### EXERCISE DETAILS
What lines in the following entries hold the word "team"? Copy each one.

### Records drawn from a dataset
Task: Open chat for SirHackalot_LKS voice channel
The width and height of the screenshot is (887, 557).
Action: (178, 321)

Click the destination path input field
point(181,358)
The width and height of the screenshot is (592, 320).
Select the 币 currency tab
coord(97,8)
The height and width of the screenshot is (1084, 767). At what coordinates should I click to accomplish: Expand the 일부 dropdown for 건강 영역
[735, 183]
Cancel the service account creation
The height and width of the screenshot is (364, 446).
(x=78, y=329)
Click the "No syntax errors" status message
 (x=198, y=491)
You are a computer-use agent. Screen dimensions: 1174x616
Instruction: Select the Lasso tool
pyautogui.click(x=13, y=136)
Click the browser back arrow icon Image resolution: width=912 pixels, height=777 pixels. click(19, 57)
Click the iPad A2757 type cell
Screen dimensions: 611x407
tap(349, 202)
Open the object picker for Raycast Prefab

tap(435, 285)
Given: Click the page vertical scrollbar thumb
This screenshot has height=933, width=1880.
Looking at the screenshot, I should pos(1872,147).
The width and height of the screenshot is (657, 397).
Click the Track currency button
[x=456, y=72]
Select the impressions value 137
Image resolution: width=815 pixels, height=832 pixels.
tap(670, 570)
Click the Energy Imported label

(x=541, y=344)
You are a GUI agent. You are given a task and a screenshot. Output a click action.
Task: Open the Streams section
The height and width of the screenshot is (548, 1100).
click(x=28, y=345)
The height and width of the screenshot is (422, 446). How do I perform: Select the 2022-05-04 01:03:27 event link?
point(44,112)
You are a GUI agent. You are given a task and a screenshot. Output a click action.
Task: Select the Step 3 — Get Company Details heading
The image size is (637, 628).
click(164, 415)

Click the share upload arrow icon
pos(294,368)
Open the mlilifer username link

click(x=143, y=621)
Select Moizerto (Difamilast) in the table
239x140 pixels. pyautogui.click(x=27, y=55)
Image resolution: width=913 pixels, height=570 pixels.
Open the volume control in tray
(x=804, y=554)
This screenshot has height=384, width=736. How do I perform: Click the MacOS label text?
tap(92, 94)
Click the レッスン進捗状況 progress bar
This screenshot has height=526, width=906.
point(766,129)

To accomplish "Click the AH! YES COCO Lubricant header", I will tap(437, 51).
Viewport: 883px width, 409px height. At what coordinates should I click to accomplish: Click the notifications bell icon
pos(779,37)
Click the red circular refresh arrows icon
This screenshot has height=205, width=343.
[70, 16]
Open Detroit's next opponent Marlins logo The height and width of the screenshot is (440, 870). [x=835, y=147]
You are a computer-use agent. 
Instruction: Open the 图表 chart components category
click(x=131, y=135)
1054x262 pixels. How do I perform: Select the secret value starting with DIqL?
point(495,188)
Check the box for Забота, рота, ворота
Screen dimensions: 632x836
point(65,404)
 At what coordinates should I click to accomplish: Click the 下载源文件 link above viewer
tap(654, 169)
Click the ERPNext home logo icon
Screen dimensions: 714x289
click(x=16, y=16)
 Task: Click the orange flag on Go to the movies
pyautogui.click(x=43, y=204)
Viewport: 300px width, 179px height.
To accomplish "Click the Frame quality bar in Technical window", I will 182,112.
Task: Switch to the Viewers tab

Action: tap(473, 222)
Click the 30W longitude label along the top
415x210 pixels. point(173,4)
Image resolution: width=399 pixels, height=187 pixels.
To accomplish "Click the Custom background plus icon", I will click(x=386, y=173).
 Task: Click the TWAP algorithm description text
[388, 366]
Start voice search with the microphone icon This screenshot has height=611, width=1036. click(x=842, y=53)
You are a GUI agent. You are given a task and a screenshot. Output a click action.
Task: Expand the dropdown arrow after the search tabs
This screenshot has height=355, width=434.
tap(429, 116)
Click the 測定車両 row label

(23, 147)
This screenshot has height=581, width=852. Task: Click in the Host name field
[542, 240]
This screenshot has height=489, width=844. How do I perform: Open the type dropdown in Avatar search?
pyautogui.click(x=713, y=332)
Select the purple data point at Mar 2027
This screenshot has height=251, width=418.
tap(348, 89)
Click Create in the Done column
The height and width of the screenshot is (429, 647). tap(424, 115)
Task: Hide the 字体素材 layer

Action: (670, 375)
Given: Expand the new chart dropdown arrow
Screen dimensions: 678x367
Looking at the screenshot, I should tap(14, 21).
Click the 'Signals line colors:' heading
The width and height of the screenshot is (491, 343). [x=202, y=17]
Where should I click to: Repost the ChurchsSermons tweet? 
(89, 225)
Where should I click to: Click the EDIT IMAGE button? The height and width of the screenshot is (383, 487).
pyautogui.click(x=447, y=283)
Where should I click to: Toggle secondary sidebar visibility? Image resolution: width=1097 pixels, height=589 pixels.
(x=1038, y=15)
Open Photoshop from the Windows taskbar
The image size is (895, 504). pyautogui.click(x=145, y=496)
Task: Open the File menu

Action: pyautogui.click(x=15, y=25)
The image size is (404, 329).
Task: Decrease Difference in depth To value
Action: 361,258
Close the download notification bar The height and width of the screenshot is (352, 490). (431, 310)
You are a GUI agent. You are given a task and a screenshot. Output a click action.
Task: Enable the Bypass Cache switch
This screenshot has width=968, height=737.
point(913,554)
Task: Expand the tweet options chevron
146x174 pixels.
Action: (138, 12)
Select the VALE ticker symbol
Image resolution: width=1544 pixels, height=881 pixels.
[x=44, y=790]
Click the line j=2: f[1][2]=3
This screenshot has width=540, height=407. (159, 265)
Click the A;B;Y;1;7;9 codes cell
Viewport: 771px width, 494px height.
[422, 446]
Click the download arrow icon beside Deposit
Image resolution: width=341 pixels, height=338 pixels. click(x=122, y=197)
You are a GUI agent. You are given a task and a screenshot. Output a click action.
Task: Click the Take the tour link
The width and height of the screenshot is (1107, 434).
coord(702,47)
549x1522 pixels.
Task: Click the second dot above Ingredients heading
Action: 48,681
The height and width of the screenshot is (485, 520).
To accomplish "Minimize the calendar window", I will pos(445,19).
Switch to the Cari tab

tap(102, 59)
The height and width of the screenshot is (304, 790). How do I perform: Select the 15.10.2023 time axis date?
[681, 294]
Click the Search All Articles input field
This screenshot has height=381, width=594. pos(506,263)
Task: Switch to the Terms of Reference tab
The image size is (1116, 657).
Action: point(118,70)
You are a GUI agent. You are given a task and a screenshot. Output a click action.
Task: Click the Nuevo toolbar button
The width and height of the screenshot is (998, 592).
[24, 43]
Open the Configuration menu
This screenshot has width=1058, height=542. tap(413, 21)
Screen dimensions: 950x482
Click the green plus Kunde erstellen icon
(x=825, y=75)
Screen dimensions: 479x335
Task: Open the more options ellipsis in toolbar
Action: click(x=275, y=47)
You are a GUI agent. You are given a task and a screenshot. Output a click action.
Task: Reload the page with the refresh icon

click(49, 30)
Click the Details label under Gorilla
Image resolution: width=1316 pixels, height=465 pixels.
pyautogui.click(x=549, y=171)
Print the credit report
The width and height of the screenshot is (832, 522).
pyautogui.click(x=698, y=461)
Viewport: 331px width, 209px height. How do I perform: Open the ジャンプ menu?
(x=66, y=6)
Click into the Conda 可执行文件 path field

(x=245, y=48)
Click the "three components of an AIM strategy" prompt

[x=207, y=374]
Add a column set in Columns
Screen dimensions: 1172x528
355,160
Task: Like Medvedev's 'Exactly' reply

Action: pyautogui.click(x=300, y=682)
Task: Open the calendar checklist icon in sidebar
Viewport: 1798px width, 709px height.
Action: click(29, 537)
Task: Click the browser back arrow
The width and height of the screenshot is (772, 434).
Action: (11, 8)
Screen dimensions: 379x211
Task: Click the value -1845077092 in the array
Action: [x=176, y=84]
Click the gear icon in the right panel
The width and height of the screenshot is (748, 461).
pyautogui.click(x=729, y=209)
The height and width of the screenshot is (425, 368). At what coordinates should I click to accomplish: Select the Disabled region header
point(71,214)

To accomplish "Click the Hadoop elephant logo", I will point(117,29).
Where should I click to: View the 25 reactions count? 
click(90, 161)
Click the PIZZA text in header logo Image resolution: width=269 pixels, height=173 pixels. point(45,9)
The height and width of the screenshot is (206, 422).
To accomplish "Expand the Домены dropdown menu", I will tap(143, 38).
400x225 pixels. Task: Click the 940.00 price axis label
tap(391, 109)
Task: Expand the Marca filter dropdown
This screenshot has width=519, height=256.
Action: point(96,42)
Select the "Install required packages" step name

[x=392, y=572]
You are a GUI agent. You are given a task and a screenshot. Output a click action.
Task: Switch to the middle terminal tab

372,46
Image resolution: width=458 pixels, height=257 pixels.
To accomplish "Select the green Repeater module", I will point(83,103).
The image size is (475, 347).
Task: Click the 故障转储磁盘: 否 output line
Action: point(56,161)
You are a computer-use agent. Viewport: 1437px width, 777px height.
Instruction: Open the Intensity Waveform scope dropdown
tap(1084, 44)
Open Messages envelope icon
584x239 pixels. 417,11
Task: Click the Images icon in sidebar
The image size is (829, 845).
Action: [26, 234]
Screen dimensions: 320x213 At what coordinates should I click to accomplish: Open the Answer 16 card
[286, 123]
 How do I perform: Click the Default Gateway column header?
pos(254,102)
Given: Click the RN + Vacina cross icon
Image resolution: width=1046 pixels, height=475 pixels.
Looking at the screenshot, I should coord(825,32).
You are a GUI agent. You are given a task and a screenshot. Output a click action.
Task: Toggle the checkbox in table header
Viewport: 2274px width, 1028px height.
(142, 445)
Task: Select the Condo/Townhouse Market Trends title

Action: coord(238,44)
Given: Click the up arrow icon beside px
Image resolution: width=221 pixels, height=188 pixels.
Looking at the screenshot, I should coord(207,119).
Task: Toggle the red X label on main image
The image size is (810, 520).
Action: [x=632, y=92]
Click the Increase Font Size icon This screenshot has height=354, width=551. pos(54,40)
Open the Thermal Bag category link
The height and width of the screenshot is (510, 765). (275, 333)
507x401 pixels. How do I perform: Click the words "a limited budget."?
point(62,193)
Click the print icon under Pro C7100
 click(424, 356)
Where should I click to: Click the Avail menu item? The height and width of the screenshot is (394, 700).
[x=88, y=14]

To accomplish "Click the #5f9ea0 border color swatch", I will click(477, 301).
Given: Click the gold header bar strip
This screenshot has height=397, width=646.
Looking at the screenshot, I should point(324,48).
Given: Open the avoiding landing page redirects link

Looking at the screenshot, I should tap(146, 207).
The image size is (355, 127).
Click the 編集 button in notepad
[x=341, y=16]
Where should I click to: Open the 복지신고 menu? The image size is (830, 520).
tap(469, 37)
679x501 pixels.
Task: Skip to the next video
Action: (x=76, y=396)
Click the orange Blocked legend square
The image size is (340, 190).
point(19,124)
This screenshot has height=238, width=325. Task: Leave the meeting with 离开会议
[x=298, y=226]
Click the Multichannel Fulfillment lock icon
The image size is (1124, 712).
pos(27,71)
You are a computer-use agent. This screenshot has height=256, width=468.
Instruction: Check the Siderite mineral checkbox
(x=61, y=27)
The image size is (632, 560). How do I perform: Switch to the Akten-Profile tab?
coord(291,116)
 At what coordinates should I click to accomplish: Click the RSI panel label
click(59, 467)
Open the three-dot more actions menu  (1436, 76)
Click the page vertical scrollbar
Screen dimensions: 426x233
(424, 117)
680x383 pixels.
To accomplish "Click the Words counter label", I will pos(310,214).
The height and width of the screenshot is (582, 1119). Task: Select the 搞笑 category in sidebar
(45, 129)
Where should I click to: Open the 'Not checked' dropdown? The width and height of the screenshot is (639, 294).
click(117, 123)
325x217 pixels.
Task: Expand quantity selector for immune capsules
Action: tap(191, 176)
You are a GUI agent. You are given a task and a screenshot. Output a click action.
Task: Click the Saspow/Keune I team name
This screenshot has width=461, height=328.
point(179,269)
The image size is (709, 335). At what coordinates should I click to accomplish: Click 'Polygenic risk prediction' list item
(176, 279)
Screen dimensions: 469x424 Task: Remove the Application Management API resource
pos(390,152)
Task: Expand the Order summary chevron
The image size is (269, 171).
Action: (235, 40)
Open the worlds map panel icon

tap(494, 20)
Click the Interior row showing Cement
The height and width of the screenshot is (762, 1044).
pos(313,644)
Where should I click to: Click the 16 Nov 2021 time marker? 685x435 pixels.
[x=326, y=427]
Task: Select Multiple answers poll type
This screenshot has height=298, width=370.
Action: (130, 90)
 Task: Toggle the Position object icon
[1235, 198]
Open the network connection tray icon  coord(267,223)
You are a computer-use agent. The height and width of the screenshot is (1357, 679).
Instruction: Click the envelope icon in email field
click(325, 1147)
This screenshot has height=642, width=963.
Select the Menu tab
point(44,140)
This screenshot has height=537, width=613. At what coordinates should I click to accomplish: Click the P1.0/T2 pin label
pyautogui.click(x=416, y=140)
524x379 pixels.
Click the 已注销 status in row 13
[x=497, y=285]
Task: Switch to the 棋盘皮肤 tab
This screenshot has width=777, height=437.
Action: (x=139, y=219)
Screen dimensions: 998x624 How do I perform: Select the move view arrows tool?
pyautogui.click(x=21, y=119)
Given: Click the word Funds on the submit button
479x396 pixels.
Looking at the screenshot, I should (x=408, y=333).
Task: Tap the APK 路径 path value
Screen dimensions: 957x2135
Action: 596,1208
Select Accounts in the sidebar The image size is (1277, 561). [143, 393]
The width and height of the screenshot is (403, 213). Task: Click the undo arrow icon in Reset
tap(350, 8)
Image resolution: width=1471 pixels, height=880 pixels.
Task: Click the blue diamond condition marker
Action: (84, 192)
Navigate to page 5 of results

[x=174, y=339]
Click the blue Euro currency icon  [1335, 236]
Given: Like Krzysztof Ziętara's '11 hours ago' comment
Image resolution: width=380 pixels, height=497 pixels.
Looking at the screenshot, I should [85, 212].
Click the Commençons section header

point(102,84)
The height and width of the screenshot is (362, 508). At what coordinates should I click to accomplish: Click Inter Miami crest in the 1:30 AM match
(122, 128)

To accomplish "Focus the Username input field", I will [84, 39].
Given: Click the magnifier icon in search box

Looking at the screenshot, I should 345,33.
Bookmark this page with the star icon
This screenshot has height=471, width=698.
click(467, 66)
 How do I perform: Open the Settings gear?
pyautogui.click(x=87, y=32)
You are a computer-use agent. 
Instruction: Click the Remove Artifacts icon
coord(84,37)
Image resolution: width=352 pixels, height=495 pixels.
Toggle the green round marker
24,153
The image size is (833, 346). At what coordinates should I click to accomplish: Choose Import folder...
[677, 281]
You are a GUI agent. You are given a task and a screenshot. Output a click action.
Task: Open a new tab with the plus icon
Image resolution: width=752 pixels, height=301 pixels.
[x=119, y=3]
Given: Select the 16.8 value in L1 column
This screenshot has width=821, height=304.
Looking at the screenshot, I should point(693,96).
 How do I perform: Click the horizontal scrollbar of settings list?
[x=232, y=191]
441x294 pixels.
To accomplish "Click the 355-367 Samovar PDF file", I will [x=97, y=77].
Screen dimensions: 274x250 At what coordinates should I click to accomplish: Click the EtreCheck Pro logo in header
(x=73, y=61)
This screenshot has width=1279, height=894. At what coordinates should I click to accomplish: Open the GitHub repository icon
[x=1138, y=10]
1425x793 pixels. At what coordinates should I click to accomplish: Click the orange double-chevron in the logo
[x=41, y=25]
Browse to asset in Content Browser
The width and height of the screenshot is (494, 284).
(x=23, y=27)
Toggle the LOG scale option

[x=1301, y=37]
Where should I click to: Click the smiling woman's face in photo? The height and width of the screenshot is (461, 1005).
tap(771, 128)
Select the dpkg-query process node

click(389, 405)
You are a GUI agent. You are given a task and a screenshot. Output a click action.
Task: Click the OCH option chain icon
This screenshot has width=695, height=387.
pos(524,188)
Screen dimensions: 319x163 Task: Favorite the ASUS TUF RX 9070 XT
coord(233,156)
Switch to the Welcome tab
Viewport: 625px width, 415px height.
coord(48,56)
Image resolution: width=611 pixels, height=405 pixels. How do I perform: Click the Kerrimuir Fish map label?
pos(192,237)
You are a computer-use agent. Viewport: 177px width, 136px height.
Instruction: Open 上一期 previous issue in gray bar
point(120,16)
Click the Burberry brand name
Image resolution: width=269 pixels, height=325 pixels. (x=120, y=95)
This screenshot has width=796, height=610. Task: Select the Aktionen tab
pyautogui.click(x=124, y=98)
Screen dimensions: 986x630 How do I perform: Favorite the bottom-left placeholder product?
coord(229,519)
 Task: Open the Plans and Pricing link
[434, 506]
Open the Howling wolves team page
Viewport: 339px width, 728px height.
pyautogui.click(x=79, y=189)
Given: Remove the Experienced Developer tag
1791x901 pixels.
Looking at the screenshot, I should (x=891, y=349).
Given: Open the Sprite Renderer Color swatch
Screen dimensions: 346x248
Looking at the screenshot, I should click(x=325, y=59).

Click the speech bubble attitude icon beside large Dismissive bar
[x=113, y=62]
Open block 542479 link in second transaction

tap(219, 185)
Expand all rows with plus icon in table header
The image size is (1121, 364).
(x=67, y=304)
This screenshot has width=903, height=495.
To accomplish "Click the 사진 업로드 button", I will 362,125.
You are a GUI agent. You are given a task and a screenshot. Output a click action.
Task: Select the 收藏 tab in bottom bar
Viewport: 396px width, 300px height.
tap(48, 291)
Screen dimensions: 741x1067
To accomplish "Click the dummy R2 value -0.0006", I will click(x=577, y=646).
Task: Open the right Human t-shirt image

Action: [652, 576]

### EXERCISE OUTPUT
Task: Click the Saspow/Keune I team name
Open the Howling wolves team page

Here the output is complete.